What Spacex got right and what they learned. (roghly)
1st stage worked perfectly and payload got to orbit and deployed all satellites.
Flipped stage end over end. AFAIK never done before. Successful
Re-fired main engines. Normally 1st stage engines ignite at Sea Level pressure and fire once. So AFAIK never done before. Successful
Flipped stage end over end back to original orientation. AFAIK never done before. Successful
But stage started to spin (around it's long axis?). Propellant didn't get to engine (AFAIK this was going to need 1 engine firing) and stage crashed.
Actually earlier posters are wrong. This is rocket science because AFAIK no one has investigated the problems of propellant "slosh" in tanks this big or under this much motion ever before. A lot of the work on fluid flow in spinning tanks seems to have been done by the US Army for artillery shells loaded with binary nerve agents. A 95% filled tank spinning at several 1000s RPM is a very different beast to something which is maybe 5% filled (one of which is partly boiling off), although both are actually in "free fall."
Yes, in principle all this can be modeled for the flight conditions (insofar as they are known) and RP1 and LOX are fairly conventional liquids. No doubt Spacex ran many sims but the fact remains that real life is the only certain test for this.

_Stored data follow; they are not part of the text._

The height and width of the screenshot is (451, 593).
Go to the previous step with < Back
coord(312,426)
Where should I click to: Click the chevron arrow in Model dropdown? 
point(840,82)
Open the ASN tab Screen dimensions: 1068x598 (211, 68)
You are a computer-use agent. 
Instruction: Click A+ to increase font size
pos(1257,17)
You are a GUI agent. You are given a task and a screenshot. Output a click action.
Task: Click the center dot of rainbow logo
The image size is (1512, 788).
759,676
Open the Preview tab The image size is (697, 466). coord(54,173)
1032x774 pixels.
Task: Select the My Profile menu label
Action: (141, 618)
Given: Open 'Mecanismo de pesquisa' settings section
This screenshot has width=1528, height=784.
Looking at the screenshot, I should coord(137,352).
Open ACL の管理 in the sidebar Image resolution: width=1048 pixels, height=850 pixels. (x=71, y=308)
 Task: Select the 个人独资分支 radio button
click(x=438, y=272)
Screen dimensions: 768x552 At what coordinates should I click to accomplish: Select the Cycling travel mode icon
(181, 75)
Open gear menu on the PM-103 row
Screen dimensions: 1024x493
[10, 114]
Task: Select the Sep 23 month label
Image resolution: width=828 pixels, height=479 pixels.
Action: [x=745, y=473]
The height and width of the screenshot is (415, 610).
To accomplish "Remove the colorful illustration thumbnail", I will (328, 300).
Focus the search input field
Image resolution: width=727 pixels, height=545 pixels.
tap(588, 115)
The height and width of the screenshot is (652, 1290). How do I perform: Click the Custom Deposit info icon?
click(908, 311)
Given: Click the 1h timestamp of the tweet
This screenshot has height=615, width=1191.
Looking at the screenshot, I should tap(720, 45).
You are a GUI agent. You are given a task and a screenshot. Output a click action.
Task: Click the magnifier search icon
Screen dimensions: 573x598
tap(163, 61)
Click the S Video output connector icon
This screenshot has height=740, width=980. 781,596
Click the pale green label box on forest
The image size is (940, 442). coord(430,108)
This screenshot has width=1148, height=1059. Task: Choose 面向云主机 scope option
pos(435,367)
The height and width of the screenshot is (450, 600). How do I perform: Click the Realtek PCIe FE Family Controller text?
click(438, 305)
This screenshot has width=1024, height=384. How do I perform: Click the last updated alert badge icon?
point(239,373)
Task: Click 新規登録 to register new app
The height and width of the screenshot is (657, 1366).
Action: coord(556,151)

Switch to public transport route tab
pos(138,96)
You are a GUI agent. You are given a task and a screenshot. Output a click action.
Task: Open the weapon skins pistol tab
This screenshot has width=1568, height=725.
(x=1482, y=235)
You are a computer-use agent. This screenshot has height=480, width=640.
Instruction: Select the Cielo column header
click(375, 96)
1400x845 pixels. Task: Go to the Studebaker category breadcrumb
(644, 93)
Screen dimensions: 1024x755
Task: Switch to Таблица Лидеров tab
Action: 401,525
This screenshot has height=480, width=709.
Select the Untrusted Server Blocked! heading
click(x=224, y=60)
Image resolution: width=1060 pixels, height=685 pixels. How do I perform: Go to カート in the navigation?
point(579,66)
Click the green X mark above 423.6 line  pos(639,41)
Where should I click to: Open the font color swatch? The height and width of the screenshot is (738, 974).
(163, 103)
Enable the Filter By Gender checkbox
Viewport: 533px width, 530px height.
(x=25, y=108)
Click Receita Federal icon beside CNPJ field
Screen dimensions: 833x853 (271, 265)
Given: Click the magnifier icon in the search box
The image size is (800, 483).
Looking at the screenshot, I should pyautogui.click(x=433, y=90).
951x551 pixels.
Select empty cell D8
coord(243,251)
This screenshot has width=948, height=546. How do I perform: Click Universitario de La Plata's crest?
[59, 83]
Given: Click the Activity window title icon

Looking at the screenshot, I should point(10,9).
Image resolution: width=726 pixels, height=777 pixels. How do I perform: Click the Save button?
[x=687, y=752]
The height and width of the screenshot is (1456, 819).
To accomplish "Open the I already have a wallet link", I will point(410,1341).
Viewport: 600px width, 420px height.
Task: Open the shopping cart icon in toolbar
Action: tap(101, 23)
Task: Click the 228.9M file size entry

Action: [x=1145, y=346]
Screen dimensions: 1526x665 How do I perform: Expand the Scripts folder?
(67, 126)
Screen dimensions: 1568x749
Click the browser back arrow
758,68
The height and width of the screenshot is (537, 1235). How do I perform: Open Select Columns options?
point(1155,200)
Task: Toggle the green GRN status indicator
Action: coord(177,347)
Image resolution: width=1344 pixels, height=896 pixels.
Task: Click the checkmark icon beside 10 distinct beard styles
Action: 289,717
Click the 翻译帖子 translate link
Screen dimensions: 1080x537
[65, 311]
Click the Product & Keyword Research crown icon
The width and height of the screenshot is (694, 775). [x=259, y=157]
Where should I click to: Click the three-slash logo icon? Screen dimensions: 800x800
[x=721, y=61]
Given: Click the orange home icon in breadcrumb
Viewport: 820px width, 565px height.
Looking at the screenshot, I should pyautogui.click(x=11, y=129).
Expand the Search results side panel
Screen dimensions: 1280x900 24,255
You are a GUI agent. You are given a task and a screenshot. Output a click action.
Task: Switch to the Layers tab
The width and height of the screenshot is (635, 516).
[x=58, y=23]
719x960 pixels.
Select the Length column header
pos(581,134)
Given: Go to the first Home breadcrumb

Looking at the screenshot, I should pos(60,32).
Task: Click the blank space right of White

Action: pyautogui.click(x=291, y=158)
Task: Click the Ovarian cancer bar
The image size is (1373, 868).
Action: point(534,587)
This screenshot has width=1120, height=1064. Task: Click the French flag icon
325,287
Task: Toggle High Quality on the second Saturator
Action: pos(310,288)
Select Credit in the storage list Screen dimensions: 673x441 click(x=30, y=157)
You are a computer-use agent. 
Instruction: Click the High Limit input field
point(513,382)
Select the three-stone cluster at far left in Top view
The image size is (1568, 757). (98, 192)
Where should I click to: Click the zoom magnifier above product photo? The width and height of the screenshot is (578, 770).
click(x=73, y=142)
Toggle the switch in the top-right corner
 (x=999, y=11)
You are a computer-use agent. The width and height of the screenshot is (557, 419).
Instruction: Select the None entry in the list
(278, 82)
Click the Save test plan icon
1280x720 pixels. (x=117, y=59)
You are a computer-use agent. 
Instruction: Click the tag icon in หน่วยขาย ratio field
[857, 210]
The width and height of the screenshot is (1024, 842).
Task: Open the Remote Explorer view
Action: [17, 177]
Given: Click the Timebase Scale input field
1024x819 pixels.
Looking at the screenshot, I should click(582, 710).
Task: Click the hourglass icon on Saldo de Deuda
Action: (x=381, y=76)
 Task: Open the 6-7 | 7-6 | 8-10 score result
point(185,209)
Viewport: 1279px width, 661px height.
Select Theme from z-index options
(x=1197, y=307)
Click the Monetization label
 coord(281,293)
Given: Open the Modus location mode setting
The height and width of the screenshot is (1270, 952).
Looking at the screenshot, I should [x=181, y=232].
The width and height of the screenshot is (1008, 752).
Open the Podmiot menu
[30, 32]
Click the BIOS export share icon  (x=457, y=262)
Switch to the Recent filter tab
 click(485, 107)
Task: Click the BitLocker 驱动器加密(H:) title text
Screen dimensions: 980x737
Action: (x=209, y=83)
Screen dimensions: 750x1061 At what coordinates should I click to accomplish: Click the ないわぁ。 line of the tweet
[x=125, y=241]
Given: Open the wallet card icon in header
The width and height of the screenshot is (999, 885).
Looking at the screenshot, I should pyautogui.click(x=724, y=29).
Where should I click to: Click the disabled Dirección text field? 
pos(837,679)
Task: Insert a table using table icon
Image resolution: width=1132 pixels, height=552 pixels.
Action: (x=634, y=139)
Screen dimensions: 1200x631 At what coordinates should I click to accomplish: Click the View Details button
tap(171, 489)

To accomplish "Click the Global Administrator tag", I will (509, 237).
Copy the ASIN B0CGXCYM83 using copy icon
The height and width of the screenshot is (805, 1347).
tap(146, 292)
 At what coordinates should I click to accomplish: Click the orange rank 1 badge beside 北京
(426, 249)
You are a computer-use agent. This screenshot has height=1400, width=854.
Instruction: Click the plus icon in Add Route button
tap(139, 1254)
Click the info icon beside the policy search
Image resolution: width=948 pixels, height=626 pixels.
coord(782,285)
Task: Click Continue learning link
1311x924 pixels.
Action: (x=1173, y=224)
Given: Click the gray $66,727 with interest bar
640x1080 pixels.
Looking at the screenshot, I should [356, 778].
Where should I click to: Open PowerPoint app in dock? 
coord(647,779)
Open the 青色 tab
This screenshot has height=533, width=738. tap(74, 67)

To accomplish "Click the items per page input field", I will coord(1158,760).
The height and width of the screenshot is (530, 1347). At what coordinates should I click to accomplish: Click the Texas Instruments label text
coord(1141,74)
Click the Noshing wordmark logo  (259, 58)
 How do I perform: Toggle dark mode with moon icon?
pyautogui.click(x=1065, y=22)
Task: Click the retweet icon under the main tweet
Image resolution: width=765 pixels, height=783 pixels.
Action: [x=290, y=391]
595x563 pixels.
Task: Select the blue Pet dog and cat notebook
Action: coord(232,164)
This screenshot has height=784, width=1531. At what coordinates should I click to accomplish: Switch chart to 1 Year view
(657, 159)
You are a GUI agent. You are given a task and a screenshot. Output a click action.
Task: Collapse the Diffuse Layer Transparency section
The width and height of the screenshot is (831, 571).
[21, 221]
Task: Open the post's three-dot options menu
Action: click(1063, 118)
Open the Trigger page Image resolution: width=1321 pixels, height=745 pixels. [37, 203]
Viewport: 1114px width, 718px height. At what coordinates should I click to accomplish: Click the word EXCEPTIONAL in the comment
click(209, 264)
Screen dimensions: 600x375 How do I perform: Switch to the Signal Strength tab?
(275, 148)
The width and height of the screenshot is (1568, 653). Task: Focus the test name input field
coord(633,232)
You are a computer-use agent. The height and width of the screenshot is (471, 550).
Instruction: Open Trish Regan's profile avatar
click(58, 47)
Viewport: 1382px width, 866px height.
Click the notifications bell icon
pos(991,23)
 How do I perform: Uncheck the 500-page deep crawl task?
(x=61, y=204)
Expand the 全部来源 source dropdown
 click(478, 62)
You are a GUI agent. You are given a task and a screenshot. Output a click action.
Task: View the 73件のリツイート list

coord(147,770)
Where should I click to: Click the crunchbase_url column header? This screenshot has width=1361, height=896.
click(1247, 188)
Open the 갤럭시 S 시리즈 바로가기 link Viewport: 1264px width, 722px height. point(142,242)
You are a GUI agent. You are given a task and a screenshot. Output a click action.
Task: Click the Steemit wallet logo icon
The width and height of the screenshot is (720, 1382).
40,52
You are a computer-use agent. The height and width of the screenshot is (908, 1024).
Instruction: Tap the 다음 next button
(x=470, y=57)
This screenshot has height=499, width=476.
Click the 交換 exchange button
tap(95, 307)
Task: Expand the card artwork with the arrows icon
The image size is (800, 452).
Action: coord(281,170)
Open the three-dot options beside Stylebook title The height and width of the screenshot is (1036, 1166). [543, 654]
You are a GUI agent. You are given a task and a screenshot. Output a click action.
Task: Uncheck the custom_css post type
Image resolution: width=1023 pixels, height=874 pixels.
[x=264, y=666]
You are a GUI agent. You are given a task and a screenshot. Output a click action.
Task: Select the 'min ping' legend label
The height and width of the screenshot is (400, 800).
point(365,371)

I also got the impression that Spacex were also worried that their radar altimeter would not get good enough reflections off the sea surface to trigger ignition, but obviously this time round that was academic. Personally I always thought that was easy to test with a helicopter over open water.
Note that Spacex's approach of using (nearly) every launch to find out more and use that to drive improvement is one that any LV mfg could used if they cared about improving their product. But as everyone else seems to depend on the customer buying upgrades they don't bother.